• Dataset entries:
○ ○ ○
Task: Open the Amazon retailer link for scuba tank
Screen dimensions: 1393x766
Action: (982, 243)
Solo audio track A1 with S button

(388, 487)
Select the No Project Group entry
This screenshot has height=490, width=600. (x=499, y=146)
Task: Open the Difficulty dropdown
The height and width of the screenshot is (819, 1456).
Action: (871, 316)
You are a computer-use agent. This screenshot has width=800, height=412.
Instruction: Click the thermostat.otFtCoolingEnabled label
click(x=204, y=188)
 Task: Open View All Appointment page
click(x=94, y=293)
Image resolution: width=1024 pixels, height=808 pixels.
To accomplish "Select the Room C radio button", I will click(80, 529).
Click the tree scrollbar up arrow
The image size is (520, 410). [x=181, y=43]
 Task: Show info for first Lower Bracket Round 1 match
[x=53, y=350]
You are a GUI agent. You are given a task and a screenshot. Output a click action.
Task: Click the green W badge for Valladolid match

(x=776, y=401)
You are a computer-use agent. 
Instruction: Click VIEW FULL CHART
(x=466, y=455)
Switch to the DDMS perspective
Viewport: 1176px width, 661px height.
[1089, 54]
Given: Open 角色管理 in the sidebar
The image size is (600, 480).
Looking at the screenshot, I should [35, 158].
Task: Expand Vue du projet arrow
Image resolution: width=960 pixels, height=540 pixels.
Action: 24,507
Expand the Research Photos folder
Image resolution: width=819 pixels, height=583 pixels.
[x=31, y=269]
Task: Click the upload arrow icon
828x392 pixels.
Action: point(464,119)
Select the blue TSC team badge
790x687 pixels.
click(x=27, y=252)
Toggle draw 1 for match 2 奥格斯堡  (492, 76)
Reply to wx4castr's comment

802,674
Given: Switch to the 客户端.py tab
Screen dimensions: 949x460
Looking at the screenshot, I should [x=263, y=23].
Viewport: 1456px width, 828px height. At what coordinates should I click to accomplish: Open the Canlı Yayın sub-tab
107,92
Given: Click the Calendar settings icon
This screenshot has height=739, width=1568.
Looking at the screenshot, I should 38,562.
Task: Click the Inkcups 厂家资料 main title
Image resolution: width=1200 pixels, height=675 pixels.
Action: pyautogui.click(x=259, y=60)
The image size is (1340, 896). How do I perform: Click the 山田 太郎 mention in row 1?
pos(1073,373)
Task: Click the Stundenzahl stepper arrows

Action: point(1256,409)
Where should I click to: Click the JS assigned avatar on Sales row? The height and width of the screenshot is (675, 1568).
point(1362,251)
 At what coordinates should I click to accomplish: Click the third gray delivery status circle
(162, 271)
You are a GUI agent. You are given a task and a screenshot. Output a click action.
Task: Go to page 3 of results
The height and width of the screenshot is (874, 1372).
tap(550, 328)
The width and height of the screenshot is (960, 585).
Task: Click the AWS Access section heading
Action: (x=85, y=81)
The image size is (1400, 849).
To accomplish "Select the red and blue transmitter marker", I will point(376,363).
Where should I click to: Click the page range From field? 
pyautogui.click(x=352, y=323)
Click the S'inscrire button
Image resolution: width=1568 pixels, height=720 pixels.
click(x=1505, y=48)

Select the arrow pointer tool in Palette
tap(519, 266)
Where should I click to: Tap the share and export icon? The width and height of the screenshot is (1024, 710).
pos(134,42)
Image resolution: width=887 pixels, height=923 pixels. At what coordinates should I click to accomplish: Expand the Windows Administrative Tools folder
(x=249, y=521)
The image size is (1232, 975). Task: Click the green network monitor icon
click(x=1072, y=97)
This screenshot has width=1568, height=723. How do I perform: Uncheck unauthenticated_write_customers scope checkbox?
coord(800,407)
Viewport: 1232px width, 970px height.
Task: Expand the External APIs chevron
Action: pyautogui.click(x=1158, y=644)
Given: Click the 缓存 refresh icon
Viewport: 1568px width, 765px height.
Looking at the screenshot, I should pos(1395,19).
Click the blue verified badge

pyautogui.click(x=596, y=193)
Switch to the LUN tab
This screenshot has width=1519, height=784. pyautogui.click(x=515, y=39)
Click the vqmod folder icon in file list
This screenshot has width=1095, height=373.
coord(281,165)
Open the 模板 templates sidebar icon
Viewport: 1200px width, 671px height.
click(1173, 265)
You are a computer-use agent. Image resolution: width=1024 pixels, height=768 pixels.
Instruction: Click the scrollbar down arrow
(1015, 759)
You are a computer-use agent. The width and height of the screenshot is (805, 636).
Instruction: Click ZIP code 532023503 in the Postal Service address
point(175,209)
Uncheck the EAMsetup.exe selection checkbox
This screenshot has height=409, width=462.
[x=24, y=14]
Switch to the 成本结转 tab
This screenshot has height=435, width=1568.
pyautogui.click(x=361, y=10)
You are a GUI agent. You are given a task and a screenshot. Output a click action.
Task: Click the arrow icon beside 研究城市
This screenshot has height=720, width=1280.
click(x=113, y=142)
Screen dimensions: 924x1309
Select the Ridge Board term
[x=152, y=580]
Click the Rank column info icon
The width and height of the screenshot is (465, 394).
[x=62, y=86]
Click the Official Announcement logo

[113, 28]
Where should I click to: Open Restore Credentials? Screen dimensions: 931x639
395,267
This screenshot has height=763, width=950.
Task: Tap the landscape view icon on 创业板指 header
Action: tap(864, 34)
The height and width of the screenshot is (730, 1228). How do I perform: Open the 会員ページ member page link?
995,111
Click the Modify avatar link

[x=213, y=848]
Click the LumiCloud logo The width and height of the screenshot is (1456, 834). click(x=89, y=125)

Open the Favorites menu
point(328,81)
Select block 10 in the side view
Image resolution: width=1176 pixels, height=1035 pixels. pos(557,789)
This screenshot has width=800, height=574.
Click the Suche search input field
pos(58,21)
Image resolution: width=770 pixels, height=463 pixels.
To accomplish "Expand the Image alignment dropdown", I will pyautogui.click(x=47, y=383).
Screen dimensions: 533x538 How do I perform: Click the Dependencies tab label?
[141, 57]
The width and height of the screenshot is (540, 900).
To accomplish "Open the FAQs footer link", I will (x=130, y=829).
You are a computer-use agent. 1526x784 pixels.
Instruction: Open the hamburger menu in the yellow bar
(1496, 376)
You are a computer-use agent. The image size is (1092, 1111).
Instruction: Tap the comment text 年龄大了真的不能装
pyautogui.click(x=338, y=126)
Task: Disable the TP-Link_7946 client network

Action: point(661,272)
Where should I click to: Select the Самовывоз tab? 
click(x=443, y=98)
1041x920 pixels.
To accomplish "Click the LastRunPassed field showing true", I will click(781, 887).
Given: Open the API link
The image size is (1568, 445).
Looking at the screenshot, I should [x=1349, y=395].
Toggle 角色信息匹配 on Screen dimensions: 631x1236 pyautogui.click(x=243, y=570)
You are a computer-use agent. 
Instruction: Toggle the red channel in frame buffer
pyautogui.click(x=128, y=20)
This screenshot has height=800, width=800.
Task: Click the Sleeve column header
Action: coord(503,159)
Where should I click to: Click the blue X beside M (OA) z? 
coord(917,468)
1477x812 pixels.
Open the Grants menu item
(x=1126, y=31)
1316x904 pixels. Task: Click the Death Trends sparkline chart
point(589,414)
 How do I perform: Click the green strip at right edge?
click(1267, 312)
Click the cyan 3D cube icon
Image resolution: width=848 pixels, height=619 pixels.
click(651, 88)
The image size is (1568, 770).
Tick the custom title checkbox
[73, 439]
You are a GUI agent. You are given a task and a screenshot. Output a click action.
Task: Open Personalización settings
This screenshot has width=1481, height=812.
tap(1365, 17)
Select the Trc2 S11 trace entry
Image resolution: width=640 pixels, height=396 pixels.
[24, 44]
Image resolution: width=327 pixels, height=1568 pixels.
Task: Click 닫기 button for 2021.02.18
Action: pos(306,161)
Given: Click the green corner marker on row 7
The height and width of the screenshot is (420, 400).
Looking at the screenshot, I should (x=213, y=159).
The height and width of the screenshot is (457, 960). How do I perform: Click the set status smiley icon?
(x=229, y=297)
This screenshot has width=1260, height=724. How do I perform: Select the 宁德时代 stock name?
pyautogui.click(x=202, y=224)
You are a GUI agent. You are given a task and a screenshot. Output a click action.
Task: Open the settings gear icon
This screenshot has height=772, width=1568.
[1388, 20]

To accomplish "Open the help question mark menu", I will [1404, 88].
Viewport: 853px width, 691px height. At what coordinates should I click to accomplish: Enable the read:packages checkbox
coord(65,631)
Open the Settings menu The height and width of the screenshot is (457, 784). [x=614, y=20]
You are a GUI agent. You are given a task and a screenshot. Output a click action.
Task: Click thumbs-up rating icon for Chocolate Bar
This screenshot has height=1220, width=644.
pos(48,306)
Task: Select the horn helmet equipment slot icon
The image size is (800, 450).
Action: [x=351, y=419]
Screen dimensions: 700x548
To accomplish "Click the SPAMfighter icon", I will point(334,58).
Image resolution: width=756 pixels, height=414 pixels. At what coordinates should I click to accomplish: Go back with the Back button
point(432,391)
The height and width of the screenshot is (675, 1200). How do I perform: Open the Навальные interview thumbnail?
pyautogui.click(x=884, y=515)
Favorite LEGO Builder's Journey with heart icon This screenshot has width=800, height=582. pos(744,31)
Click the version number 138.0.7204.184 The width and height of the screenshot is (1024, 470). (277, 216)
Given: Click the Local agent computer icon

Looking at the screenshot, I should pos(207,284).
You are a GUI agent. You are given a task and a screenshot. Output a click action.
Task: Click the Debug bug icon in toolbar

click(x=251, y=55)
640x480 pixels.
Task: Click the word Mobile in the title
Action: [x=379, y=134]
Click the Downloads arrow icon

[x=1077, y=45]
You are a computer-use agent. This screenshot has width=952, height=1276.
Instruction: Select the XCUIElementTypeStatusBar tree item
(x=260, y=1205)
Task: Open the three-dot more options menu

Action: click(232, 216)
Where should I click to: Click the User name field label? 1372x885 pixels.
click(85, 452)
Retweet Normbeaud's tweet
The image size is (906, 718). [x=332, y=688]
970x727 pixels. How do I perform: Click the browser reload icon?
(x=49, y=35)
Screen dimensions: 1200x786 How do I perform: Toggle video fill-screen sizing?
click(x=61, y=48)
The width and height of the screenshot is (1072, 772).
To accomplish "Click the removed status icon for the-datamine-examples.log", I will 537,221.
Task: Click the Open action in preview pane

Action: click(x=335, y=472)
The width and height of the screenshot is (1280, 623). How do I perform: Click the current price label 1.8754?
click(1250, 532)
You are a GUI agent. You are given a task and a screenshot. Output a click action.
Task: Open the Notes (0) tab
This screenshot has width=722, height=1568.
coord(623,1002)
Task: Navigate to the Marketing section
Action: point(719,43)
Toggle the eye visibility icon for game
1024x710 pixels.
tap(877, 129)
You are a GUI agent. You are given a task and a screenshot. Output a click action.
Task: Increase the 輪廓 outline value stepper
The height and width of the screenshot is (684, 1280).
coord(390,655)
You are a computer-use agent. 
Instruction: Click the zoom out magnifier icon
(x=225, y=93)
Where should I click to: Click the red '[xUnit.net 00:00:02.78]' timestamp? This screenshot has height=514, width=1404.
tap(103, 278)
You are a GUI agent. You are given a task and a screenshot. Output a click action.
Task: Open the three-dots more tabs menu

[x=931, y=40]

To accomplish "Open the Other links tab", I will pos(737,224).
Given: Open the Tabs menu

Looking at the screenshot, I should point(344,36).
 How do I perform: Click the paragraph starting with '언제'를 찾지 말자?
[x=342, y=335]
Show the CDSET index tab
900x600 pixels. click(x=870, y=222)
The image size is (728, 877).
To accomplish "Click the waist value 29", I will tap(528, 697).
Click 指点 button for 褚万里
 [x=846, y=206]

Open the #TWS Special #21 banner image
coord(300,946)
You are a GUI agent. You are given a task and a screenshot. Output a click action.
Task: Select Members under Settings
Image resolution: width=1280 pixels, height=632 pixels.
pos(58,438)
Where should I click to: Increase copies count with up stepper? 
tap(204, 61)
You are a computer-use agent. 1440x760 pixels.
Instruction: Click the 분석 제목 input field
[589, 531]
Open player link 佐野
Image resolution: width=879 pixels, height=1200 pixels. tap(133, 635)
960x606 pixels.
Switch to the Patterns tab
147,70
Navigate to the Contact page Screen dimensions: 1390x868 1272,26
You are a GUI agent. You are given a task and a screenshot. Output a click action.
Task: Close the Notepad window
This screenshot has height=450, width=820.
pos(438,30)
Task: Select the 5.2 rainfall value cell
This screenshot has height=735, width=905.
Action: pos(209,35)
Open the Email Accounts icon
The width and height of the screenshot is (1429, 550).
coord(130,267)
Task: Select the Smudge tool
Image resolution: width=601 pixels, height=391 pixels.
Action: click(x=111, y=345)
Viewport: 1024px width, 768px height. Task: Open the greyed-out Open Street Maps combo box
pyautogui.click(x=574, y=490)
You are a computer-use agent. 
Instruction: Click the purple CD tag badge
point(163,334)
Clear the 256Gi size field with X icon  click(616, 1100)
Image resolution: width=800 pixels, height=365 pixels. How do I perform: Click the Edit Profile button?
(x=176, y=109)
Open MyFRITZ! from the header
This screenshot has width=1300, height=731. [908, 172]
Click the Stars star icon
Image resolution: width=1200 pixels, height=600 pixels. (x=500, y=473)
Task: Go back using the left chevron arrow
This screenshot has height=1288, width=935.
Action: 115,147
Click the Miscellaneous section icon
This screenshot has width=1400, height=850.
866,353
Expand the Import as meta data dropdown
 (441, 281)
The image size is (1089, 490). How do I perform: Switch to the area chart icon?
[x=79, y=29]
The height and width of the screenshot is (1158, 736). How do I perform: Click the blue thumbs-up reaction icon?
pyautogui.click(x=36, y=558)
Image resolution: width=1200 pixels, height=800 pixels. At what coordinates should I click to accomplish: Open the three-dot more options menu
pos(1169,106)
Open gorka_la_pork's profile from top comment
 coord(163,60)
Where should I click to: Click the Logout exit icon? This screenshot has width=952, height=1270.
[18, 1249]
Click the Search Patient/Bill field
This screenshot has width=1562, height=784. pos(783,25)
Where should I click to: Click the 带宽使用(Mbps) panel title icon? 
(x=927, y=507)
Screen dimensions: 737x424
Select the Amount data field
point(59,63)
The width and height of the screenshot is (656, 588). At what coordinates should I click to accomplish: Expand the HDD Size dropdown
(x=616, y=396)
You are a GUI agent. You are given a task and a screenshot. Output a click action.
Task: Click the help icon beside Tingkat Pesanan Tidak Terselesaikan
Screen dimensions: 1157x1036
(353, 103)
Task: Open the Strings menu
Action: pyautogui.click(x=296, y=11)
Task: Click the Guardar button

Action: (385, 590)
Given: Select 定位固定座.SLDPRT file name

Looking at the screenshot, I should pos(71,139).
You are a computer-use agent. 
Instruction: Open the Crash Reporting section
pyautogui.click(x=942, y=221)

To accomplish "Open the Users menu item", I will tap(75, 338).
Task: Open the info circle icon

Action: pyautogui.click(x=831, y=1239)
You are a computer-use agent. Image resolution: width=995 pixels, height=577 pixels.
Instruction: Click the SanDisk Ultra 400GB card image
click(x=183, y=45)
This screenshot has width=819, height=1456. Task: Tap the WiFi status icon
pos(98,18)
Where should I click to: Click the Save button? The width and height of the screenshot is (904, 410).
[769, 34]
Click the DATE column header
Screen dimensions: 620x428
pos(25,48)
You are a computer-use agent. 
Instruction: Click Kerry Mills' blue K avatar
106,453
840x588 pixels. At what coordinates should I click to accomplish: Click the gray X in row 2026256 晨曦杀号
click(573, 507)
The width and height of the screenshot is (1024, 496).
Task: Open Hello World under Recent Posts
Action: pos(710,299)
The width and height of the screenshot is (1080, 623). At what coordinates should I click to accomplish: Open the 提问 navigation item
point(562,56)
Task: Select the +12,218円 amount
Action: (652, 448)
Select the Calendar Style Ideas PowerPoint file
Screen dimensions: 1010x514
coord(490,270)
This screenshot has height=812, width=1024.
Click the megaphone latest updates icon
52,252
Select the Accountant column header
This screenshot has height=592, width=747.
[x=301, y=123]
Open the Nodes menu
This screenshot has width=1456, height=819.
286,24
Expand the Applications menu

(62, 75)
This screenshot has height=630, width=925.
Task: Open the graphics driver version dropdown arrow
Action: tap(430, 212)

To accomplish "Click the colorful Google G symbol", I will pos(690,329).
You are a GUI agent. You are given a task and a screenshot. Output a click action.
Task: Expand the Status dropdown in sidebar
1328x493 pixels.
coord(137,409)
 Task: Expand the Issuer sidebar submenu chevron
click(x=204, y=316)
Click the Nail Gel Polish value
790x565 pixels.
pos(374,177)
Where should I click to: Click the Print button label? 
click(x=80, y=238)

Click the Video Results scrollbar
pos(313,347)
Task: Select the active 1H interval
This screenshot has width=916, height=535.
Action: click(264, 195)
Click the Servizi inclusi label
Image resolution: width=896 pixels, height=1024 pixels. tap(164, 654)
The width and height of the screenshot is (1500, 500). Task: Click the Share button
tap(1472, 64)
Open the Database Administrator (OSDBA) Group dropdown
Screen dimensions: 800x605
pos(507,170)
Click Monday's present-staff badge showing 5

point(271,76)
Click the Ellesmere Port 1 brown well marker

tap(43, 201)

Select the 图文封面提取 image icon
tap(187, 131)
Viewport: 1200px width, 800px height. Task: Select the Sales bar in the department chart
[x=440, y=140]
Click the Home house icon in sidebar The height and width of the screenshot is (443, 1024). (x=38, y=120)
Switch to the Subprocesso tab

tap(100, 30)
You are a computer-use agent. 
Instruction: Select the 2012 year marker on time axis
○ ○ ○
• To do: All that belongs in the answer is the lines from the start of the entries above through the line containing "Expand the Research Photos folder", each given exactly.

• Task response:
Task: Open the Amazon retailer link for scuba tank
Screen dimensions: 1393x766
Action: (982, 243)
Solo audio track A1 with S button

(388, 487)
Select the No Project Group entry
This screenshot has height=490, width=600. (x=499, y=146)
Task: Open the Difficulty dropdown
The height and width of the screenshot is (819, 1456).
Action: (871, 316)
You are a computer-use agent. This screenshot has width=800, height=412.
Instruction: Click the thermostat.otFtCoolingEnabled label
click(x=204, y=188)
 Task: Open View All Appointment page
click(x=94, y=293)
Image resolution: width=1024 pixels, height=808 pixels.
To accomplish "Select the Room C radio button", I will click(80, 529).
Click the tree scrollbar up arrow
The image size is (520, 410). [x=181, y=43]
 Task: Show info for first Lower Bracket Round 1 match
[x=53, y=350]
You are a GUI agent. You are given a task and a screenshot. Output a click action.
Task: Click the green W badge for Valladolid match

(x=776, y=401)
You are a computer-use agent. 
Instruction: Click VIEW FULL CHART
(x=466, y=455)
Switch to the DDMS perspective
Viewport: 1176px width, 661px height.
[1089, 54]
Given: Open 角色管理 in the sidebar
The image size is (600, 480).
Looking at the screenshot, I should [35, 158].
Task: Expand Vue du projet arrow
Image resolution: width=960 pixels, height=540 pixels.
Action: 24,507
Expand the Research Photos folder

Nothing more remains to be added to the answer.